La brochette d'acteurs célèbres qui se disputent les plus beaux rôles du générique a peut-être même pour avantage essentiel d'universaliser le propos de l'auteur : l'affaire Lambrakis n'est plus ainsi un événement purement localisé, mais parvient à s'imposer comme le vivant symbole de tous les meurtres politiques fomentés, exécutés, puis étouffés par un gouvernement.

L'univers clos

D'Henri-Georges Clouzot on attendait avec impatience la rentrée cinématographique. La Prisonnière n'a pas entièrement convaincu les admirateurs de l'auteur du Corbeau (film qui a fait, par ailleurs, l'objet d'une furtive reprise). Cette tentative d'analyse psychanalytique de la perversion et du voyeurisme a divisé la critique ; elle a été moins sensible que le public au côté tapageur d'une mise en scène trop appliquée à faire moderne.
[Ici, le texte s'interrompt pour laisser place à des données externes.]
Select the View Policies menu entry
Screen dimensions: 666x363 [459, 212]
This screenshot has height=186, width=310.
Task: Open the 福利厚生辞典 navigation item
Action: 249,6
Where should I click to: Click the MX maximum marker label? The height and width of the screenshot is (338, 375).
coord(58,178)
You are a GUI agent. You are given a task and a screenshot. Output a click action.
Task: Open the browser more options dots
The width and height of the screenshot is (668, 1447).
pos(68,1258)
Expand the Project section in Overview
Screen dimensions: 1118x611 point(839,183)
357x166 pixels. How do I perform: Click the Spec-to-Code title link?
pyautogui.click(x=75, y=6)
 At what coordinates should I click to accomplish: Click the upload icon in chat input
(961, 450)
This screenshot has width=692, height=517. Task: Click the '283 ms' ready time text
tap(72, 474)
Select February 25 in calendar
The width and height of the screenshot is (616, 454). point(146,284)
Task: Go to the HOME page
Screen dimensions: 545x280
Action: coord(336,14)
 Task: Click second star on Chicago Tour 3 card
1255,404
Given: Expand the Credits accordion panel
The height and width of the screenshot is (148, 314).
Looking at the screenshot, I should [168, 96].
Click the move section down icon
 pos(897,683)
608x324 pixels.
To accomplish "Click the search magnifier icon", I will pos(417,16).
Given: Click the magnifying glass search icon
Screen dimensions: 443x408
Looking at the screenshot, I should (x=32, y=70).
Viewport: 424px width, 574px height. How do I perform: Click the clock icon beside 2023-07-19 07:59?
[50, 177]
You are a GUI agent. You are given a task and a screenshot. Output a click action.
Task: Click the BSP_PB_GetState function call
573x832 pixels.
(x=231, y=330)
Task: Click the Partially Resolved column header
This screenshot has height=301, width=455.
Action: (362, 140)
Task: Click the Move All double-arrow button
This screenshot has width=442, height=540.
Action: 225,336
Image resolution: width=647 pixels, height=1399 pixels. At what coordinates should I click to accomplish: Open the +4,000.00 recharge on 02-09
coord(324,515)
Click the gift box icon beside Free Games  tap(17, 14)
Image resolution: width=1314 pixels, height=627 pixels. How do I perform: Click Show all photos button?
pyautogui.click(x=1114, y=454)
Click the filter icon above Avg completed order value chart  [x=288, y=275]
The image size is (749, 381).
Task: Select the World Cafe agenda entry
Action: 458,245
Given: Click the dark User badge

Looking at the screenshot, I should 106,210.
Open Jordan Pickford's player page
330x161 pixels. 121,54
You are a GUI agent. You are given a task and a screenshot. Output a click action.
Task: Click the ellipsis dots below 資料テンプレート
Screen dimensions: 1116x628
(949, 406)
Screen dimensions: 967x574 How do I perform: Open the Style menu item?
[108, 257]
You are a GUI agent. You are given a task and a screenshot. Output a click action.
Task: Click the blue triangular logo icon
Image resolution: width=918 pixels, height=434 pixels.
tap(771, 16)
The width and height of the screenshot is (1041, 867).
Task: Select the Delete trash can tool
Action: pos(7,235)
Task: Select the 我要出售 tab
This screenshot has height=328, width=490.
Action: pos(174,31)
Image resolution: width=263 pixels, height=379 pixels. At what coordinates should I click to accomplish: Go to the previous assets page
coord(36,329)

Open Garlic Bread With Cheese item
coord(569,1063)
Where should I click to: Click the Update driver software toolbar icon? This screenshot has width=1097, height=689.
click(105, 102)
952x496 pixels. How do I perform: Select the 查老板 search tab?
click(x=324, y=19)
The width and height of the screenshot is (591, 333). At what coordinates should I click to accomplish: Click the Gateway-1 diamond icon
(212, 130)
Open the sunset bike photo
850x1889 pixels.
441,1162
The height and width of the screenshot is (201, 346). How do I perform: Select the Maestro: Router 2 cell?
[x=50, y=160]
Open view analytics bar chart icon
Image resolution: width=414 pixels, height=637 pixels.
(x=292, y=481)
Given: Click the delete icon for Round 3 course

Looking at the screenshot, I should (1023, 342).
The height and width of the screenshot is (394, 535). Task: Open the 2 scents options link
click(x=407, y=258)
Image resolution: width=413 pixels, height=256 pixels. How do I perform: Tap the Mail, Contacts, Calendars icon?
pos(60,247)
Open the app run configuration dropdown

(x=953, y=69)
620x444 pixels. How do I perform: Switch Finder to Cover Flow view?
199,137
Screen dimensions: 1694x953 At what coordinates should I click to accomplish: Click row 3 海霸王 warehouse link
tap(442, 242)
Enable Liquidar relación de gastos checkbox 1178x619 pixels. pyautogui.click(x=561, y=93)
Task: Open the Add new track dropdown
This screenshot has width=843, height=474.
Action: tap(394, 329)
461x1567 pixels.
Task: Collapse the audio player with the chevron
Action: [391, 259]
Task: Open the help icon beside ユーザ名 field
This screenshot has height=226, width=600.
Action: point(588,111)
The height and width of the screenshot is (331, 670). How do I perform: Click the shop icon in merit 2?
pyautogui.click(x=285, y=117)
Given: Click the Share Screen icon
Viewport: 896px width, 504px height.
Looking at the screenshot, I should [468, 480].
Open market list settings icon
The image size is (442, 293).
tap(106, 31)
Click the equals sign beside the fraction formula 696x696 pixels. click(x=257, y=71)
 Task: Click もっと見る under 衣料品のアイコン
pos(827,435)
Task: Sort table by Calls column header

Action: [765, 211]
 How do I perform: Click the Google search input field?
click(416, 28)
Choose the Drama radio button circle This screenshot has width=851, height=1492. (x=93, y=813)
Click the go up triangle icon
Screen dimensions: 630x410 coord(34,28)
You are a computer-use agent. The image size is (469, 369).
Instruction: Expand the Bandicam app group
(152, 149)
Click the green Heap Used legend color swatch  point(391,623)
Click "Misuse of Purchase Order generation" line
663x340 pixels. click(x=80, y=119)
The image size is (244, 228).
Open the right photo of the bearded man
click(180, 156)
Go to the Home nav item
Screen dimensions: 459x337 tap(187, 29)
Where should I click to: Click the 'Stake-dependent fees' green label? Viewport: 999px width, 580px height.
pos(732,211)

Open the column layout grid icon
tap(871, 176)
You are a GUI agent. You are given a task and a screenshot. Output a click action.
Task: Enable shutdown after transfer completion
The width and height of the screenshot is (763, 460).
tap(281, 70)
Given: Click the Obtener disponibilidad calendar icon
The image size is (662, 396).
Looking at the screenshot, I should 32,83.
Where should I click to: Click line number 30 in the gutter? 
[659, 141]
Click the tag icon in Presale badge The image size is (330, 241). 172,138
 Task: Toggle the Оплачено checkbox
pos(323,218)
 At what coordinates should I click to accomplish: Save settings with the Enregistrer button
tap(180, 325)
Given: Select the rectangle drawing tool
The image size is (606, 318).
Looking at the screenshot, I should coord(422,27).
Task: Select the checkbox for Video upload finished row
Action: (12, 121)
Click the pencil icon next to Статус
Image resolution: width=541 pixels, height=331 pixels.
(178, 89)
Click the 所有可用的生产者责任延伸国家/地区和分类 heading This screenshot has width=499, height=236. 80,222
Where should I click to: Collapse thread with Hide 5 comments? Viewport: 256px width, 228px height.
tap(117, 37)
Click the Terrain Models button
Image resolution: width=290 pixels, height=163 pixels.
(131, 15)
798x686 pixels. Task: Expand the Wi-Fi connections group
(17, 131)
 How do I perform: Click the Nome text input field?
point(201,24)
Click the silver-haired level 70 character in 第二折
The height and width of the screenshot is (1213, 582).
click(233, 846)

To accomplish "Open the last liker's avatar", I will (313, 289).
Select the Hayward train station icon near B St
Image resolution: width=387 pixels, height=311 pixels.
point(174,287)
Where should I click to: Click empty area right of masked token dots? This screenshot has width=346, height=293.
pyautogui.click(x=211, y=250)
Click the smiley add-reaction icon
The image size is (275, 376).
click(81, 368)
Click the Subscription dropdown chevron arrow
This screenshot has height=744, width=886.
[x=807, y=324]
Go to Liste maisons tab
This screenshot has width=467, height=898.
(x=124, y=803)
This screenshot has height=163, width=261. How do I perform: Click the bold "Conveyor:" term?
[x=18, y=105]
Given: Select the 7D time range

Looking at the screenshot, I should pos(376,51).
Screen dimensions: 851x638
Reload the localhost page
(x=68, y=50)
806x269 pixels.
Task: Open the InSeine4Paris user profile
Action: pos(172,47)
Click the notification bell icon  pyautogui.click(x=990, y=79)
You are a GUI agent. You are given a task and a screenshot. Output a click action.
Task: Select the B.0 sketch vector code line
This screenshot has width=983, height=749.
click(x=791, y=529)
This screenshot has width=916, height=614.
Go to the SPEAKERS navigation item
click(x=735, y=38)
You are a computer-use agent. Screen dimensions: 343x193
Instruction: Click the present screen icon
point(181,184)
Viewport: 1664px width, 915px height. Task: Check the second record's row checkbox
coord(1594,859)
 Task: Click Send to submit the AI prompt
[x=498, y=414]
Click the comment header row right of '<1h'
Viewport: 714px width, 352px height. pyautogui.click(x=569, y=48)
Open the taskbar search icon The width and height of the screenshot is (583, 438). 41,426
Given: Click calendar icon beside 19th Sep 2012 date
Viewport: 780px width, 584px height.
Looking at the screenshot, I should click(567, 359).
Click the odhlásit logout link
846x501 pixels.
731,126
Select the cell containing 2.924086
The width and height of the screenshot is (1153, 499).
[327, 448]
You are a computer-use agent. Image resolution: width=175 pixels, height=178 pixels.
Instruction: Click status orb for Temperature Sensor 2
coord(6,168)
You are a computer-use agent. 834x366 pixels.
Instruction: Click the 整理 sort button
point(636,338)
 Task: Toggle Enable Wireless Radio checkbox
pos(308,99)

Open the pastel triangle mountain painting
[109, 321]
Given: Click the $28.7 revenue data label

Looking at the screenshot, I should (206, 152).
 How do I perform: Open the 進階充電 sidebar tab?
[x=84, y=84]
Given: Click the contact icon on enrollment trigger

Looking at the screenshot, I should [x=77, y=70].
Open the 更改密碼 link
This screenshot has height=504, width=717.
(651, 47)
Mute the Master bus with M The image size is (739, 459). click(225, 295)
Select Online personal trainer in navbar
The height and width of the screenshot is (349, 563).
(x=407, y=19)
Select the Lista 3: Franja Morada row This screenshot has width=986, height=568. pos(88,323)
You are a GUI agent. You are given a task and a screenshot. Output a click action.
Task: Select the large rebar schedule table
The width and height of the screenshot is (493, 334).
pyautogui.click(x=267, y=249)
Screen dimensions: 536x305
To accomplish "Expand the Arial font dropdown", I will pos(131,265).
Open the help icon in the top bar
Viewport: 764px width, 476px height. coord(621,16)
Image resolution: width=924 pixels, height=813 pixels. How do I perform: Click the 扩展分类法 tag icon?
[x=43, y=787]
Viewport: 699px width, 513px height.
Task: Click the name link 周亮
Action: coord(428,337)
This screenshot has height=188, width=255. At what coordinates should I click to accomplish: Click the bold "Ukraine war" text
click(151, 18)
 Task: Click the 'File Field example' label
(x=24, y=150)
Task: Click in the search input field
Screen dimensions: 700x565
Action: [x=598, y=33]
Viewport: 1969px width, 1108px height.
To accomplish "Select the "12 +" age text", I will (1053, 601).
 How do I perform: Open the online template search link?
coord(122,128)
Beaucoup plus mince par le thème, mais infiniment plus réussi, le film de François Truffaut Baisers volés a remporté un grand succès mérité. Il semble maintenant évident que Truffaut est beaucoup plus à l'aise dans l'intimisme, dans le pointillisme cruel, désenchanté et ironique de la vie quotidienne, dans l'univers clos d'une chronique qui se donne des airs d'autobiographie et où l'humour a sa place, que dans les récits à l'américaine genre Fahrenheit ou La mariée était en noir.

Critique au vitriol

Godard et Demy, exilés volontaires, l'un à Londres pour tourner One Plus One, et l'autre à Los Angeles pour Model Shop, ne se renouvellent pas, mais la musique mélancolique du second a plus de saveur que le piétinement du premier, qui a du mal depuis la Chinoise à trouver un nouveau souffle. Philippe De Broca, dans le Diable par la queue, est fidèle à la comédie, alors que Michel Deville, dans Bye Bye Barbara, a voulu, au contraire, échapper à un genre qui risquait de le rendre prisonnier de scénarios à la Benjamin.

Claude Chabrol renouvelle, avec la Femme infidèle, le succès de ses Biches.